As an American of Indian origin, I have followed this news story with pride. I am amazed that so many people united and made sacrifices to do what was right. The story reminded of the quotation by Margaret Mead that my supervisor Thenera includes at the bottom of all her e-mails:

Never doubt that a small group of thoughtful, committed citizens can change the world; indeed, it’s the only thing that ever has.

I often worry that cynicism has stifled our passion. We live in a world where political leaders receive millions of dollars from lobbyists and corporations.

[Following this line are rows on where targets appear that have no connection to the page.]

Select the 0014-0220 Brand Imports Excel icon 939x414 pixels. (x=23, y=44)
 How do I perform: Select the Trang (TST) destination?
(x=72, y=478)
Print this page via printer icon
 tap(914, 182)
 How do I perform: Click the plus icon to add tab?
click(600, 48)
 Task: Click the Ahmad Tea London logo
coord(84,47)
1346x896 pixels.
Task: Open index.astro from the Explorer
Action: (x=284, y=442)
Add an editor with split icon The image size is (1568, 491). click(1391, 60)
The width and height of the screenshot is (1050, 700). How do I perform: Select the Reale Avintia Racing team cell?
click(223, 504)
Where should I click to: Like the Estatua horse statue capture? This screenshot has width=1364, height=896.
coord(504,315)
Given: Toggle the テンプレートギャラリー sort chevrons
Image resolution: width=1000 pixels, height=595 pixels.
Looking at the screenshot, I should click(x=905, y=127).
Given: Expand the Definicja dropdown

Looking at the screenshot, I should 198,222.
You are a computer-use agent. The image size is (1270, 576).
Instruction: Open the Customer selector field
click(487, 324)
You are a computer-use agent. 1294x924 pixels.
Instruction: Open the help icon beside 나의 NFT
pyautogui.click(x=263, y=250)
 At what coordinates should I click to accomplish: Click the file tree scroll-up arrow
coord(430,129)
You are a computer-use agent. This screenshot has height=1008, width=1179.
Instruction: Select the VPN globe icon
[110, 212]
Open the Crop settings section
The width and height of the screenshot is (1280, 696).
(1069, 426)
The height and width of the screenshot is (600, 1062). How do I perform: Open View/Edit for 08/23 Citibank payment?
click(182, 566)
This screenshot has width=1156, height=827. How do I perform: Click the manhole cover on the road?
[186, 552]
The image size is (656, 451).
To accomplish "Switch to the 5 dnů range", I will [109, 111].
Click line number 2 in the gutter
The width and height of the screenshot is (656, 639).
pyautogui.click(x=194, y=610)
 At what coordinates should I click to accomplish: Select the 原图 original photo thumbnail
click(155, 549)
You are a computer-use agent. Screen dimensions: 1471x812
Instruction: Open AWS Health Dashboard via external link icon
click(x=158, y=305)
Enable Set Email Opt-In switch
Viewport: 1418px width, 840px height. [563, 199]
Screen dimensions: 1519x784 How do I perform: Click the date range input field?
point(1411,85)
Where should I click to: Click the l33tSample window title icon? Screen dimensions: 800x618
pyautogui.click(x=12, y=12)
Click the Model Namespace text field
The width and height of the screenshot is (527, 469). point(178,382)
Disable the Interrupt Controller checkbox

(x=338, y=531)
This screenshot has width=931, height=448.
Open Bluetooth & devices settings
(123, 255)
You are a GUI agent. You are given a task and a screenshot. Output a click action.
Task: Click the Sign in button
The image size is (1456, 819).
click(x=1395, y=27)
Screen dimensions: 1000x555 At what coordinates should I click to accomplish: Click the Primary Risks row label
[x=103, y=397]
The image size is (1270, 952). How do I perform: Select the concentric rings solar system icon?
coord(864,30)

Sure, our country was founded on democratic principles, but it often seems like the voices of the elite are heard more often and more loudly than the voices of the masses. But no matter how much money lobbyists and organizations pay a candidate to fund his campaign, he cannot get elected without the support of the people. Hazare and his followers serve as an inspirational reminder to the rest of the world that we do not have to blindly accept the status quo. We can still achieve great things. The onus starts not with our leaders but with us to make things better.

India is not alone. All countries are prone to experience corruption. I recently read about two judges in Scranton, Pennsylvania who accepted millions of dollars from owners of privately-run juvenile detention centers. These judges would not tell defendants their constitutional rights and often gave defendants disproportionate sentences for crimes. Over 4,000 cases were invalidated. Such corruption from our judges is despicable and unacceptable. Kids were jailed simply because a judge wanted to profit. While the culprits have been discovered and punished in Scranton, there is bound to be similar corruption elsewhere. If citizens find evidence of such corruption, they should not hesitate to follow in Hazare’s footsteps.

Civil disobedience is not a novel concept unique to Hazare. Transcendentalists such as Henry Thoreau preached these ideas over a century ago. Independence and civil rights leaders such as Mahatma Gandhi, Martin Luther King, Jr., and Nelson Mandela used Thoreau’s teachings to earn freedom for people in their respective countries. Its effectiveness everywhere demonstrates that all people are empowered to change the world where they see injustice. When we see injustices as egregious as the ones in Scranton, we should not hesitate to use some of these same techniques to do what is right and make things better.